Segment Open

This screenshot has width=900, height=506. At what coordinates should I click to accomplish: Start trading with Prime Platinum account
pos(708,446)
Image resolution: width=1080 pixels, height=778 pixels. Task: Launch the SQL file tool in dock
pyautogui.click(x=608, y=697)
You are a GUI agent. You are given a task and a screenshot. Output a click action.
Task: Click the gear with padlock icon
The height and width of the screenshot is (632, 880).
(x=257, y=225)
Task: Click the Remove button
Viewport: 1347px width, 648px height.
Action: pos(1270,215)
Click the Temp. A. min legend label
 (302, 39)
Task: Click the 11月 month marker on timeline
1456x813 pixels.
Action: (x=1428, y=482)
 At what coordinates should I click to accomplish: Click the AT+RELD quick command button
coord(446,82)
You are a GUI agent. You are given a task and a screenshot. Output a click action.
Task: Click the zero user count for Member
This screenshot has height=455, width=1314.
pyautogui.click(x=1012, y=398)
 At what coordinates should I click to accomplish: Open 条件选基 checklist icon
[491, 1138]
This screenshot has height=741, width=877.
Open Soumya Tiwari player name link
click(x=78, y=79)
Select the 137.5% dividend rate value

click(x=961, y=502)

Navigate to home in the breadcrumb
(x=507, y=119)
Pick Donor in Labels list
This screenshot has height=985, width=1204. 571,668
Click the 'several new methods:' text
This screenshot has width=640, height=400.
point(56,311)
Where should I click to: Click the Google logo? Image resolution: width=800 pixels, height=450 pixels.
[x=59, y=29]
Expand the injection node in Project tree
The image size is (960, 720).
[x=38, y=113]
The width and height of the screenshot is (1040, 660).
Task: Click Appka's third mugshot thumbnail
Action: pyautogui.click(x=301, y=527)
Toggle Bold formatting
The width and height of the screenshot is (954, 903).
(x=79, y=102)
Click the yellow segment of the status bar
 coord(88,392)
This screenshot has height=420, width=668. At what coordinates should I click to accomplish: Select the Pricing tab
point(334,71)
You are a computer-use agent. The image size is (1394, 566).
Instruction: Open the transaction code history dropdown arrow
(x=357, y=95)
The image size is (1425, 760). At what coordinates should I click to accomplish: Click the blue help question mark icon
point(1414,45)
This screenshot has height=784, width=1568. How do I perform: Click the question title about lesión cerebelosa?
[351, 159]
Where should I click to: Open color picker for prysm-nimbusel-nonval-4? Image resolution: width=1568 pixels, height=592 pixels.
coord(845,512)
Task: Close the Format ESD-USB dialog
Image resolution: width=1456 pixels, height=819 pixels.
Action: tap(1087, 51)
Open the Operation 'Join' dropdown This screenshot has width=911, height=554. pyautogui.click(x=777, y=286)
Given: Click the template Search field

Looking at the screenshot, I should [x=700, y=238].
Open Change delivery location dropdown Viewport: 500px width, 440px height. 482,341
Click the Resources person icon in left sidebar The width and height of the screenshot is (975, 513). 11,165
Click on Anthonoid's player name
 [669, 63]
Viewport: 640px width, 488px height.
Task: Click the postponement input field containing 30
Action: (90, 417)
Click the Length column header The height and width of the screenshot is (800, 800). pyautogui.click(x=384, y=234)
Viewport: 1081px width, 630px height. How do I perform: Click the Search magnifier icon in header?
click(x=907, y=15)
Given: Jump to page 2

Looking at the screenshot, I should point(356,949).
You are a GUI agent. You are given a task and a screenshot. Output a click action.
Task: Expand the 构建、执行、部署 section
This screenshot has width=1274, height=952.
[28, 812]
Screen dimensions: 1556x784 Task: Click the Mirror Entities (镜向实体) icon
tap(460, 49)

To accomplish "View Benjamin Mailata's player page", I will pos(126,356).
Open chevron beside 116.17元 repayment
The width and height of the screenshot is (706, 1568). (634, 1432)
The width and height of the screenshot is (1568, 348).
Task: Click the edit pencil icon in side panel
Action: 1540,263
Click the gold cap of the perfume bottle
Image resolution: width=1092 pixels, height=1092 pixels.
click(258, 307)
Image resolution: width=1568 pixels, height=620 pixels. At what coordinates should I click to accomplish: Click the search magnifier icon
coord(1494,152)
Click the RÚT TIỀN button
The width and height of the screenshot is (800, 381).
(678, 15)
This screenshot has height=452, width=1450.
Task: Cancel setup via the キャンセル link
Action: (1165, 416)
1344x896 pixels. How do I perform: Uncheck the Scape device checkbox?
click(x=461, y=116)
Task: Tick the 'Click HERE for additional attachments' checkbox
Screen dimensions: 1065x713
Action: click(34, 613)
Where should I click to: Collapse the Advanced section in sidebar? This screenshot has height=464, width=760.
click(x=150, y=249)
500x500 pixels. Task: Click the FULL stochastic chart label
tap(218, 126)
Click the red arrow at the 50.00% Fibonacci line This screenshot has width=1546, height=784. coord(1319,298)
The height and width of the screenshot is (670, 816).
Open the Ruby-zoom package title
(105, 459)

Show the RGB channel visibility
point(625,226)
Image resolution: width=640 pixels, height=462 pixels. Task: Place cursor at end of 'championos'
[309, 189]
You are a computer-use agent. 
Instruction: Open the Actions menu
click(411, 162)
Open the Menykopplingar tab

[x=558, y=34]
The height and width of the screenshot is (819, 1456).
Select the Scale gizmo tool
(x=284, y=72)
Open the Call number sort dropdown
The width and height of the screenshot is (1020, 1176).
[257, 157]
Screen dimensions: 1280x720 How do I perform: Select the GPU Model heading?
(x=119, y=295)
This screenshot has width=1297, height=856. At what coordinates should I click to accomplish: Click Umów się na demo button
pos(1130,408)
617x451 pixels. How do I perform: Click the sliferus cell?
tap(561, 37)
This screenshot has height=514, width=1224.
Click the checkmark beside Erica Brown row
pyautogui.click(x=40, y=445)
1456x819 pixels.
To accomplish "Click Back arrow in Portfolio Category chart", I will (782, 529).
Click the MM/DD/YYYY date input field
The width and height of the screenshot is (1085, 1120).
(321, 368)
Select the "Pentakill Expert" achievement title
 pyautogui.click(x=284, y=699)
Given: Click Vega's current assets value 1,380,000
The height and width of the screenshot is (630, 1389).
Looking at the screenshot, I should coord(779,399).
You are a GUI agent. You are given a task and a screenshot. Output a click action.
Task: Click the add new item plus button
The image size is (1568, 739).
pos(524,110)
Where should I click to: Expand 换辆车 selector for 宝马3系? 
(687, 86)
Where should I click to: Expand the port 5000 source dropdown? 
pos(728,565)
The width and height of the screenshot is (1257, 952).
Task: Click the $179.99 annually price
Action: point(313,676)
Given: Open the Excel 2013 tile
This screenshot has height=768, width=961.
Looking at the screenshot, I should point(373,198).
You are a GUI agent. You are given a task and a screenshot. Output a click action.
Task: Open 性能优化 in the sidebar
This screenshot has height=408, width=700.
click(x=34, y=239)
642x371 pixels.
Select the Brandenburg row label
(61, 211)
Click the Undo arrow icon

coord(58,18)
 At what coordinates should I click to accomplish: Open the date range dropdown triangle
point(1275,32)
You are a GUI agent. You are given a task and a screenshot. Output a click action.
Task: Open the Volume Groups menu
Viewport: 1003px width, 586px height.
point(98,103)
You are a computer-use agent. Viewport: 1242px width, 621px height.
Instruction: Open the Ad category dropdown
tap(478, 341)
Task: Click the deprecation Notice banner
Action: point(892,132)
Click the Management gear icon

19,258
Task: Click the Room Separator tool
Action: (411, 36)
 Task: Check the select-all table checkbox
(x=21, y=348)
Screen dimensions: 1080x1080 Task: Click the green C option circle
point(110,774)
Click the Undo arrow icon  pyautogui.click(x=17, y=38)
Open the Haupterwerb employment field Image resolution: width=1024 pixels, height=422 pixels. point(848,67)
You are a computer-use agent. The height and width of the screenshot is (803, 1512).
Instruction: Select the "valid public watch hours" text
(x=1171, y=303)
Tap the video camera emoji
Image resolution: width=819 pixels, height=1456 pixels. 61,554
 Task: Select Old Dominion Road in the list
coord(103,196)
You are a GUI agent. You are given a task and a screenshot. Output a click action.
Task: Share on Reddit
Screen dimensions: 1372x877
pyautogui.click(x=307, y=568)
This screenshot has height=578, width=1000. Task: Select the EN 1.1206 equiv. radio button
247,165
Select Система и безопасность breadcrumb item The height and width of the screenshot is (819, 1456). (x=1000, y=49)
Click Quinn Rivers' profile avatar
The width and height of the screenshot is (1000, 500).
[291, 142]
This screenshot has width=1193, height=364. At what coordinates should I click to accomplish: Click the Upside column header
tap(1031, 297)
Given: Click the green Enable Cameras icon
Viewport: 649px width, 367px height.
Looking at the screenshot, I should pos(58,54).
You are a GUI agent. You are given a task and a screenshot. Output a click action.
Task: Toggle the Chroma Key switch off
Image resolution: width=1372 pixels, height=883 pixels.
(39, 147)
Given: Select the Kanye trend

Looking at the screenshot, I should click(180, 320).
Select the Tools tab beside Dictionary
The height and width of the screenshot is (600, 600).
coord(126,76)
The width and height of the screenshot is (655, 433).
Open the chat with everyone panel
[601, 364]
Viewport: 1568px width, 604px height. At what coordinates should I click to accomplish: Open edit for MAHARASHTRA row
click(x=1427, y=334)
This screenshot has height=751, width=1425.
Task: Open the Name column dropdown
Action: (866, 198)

Segment Closed

[EXERCISE]: Repeat exactly, and only, the run of lines from the start of the material above through the line that holds "Expand the injection node in Project tree".

[COMPLETED TASK]:
This screenshot has width=900, height=506. At what coordinates should I click to accomplish: Start trading with Prime Platinum account
pos(708,446)
Image resolution: width=1080 pixels, height=778 pixels. Task: Launch the SQL file tool in dock
pyautogui.click(x=608, y=697)
You are a GUI agent. You are given a task and a screenshot. Output a click action.
Task: Click the gear with padlock icon
The height and width of the screenshot is (632, 880).
(x=257, y=225)
Task: Click the Remove button
Viewport: 1347px width, 648px height.
Action: pos(1270,215)
Click the Temp. A. min legend label
 (302, 39)
Task: Click the 11月 month marker on timeline
1456x813 pixels.
Action: (x=1428, y=482)
 At what coordinates should I click to accomplish: Click the AT+RELD quick command button
coord(446,82)
You are a GUI agent. You are given a task and a screenshot. Output a click action.
Task: Click the zero user count for Member
This screenshot has height=455, width=1314.
pyautogui.click(x=1012, y=398)
 At what coordinates should I click to accomplish: Open 条件选基 checklist icon
[491, 1138]
This screenshot has height=741, width=877.
Open Soumya Tiwari player name link
click(x=78, y=79)
Select the 137.5% dividend rate value

click(x=961, y=502)

Navigate to home in the breadcrumb
(x=507, y=119)
Pick Donor in Labels list
This screenshot has height=985, width=1204. 571,668
Click the 'several new methods:' text
This screenshot has width=640, height=400.
point(56,311)
Where should I click to: Click the Google logo? Image resolution: width=800 pixels, height=450 pixels.
[x=59, y=29]
Expand the injection node in Project tree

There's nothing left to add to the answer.